On this island, it's easy to do. No less than 90 nationalities influence Aruba's cuisine, and the local offerings more than hold their own. At the many breakfasts, lunches and dinners I had on the beach, Keeshi Yena (chickpeas and Gouda cheese) and Funchi (fried polenta and more Gouda cheese) topped off with a perfect Ponche Crema (the best Caribbean drink, bar none) were my favorites.

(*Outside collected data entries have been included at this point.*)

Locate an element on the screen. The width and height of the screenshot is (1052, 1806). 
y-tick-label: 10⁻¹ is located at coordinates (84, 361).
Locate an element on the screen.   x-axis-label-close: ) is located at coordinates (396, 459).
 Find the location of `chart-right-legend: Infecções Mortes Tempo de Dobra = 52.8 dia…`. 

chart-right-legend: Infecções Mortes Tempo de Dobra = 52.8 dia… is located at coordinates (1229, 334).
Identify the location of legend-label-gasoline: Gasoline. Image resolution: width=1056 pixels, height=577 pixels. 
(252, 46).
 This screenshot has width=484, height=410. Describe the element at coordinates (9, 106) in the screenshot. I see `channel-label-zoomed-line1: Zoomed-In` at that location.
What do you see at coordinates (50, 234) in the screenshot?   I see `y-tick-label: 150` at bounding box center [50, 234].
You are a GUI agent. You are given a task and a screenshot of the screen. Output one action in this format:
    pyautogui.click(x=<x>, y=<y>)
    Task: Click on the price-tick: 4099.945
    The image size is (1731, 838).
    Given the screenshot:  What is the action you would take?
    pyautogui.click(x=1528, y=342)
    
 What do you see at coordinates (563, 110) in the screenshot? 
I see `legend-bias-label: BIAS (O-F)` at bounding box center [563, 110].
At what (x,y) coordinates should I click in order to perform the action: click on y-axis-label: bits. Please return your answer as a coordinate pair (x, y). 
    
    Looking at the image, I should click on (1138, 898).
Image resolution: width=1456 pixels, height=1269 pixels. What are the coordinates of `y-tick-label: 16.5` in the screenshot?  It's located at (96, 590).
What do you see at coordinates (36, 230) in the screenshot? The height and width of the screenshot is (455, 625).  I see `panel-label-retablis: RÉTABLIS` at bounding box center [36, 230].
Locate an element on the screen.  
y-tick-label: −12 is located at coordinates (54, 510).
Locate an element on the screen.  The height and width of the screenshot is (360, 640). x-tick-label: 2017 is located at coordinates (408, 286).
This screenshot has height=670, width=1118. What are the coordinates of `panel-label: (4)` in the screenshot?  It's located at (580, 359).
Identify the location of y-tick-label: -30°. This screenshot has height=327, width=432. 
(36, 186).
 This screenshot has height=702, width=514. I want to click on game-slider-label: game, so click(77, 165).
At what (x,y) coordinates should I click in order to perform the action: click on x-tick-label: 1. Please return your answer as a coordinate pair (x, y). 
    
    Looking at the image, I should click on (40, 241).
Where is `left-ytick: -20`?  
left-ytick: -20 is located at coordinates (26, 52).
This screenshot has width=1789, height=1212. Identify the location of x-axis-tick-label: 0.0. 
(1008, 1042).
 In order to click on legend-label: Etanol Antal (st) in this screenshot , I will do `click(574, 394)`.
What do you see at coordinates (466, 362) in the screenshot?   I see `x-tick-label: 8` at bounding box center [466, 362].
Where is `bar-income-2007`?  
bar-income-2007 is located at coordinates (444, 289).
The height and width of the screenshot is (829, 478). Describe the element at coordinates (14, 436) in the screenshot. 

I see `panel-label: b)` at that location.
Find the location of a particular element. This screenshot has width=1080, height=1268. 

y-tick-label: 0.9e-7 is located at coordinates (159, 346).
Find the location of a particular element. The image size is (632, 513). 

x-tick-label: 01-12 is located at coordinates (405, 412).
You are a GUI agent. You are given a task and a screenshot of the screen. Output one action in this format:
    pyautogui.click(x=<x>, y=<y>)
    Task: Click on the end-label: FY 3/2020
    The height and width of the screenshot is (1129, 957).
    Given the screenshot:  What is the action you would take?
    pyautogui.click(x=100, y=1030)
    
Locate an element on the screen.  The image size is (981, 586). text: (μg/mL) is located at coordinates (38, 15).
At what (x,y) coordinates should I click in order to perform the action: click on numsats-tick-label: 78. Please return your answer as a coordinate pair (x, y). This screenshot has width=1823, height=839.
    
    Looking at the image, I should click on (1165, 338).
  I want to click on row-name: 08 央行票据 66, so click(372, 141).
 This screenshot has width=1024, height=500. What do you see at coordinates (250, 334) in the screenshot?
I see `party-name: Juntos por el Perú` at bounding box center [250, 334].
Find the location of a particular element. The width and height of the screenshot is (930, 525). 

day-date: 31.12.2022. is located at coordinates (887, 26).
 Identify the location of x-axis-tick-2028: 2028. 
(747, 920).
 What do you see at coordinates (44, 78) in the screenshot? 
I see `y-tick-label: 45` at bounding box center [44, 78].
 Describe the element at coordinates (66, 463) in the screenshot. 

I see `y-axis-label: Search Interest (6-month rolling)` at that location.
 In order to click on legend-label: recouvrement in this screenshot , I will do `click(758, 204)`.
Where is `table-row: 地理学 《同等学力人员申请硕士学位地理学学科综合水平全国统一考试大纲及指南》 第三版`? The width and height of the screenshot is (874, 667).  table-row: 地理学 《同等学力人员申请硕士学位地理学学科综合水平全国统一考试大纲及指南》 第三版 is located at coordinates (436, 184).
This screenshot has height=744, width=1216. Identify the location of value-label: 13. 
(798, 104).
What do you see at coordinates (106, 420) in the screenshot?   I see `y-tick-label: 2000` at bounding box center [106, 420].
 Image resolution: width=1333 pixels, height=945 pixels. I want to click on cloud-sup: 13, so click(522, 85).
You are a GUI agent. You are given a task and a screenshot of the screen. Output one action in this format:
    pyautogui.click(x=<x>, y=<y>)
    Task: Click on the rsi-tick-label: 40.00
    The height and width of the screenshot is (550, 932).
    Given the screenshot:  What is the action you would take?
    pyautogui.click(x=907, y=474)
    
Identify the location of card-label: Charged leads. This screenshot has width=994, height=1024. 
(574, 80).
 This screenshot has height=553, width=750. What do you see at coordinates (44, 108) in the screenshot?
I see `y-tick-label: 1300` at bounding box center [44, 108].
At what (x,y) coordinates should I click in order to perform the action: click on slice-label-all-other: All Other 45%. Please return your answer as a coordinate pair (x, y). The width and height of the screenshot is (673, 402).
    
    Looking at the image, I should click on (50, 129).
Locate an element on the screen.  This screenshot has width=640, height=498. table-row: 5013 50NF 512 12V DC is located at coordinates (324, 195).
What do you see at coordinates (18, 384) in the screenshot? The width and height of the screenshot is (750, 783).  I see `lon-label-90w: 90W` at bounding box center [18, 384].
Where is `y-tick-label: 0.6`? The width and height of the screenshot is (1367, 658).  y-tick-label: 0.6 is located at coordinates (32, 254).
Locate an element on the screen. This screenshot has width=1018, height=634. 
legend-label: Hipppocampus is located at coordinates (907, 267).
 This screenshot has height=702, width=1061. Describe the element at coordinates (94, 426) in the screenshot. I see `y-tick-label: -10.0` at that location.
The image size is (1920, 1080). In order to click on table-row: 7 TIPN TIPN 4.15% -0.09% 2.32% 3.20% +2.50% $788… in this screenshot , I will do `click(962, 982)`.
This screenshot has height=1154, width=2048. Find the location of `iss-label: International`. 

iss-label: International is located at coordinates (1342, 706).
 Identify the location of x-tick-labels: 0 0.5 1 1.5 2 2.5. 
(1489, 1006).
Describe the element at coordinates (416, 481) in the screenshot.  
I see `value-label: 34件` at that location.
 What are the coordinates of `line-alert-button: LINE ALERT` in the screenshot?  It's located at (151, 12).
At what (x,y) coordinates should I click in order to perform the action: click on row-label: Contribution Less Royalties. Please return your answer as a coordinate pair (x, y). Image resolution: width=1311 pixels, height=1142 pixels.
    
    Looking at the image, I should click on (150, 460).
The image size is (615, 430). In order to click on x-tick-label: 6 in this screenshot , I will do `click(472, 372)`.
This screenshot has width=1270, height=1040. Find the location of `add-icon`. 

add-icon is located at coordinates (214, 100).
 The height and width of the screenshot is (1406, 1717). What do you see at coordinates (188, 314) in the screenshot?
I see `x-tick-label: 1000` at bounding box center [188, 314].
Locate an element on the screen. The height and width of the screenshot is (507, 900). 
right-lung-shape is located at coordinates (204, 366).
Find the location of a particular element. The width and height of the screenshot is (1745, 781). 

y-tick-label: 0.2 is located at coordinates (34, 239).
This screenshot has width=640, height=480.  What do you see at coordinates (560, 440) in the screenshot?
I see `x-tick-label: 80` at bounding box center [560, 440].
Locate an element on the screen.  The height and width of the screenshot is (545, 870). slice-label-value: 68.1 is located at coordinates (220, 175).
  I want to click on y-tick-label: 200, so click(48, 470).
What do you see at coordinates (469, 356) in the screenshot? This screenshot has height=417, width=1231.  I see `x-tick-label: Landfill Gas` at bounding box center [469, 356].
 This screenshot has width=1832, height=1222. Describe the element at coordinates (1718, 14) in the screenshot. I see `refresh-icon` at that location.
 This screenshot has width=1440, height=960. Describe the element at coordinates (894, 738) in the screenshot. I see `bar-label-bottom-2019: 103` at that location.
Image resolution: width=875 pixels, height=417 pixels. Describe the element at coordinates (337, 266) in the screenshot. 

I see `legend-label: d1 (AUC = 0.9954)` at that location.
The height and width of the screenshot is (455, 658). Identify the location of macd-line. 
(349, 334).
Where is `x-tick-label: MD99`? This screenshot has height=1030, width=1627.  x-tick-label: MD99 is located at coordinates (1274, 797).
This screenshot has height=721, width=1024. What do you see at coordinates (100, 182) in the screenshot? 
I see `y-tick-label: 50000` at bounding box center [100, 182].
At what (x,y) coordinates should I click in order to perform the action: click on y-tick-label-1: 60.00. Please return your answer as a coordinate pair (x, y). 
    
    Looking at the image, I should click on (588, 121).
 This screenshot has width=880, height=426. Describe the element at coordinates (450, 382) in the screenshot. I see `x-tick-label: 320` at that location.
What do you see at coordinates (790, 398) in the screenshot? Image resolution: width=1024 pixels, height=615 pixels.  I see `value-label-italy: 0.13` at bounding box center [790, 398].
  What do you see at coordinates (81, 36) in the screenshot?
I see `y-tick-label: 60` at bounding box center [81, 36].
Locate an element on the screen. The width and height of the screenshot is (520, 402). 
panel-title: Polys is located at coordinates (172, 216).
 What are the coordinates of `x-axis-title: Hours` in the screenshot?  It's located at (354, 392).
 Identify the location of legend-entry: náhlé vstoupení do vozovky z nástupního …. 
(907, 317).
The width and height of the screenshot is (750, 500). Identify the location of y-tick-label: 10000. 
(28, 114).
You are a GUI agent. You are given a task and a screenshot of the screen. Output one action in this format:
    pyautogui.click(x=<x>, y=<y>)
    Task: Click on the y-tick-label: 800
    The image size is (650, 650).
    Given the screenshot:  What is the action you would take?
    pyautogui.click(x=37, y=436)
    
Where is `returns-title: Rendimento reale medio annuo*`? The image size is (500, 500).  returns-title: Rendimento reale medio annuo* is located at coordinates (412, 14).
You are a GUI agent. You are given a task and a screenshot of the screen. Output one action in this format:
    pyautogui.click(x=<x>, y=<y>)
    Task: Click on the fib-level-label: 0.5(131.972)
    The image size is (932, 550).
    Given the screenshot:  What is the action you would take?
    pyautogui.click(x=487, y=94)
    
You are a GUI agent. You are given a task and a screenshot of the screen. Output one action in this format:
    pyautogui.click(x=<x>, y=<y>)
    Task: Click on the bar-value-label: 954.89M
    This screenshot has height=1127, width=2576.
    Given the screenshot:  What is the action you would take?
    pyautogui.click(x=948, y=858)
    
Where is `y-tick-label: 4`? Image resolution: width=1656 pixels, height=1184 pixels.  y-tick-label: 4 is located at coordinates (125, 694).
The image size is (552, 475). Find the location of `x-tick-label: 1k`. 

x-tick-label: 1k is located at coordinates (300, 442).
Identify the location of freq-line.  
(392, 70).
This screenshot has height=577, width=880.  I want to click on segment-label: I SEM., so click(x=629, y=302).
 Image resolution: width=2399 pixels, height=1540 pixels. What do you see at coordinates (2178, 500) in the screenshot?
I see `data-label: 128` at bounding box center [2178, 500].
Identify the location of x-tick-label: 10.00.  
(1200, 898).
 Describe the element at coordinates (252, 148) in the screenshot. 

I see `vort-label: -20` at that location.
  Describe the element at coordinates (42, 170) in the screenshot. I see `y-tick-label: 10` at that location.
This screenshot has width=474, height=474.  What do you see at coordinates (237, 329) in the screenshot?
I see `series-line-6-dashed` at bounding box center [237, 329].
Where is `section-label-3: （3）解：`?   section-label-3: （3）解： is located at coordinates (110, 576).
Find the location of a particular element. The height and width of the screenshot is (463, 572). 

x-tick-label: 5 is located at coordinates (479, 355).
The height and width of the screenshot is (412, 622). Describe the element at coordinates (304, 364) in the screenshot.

Festivals in Aruba take place all year long on the island. The Bon Bini Festival is a weekly folkloric music and dance affair, the perfect introduction to the warmth and hospitality of Aruba's people. The action commences in downtown Oranjestad every Tuesday at 6:30 pm in the outdoor courtyard of Fort Zoutman, Aruba's oldest building. When I attended the event, the flavor of the island, its history, people, music and cuisine came through loud and clear, and I paid just $5 to attend. Gearing up for Memorial Day weekend, the Soul Beach Music Festival is a multi-night concert with beach parties, concerts and comedy shows. In June, there's the Film Festival that brings the international film community to Aruba. And perhaps the most prestigious musical event in the Caribbean, the Aruba Piano Festival, takes place in September and has built up a world-wide reputation because of the renowned artists that perform.
Bon Bini means welcome to my country. It's a Papiamento word, the official and most common language in Aruba and it was something I often heard on my visit. I never did learn the word for goodbye, undoubtedly because I didn't want to say it. I much preferred the local phrase Te Aworo -- see you later -- thus insuring my return.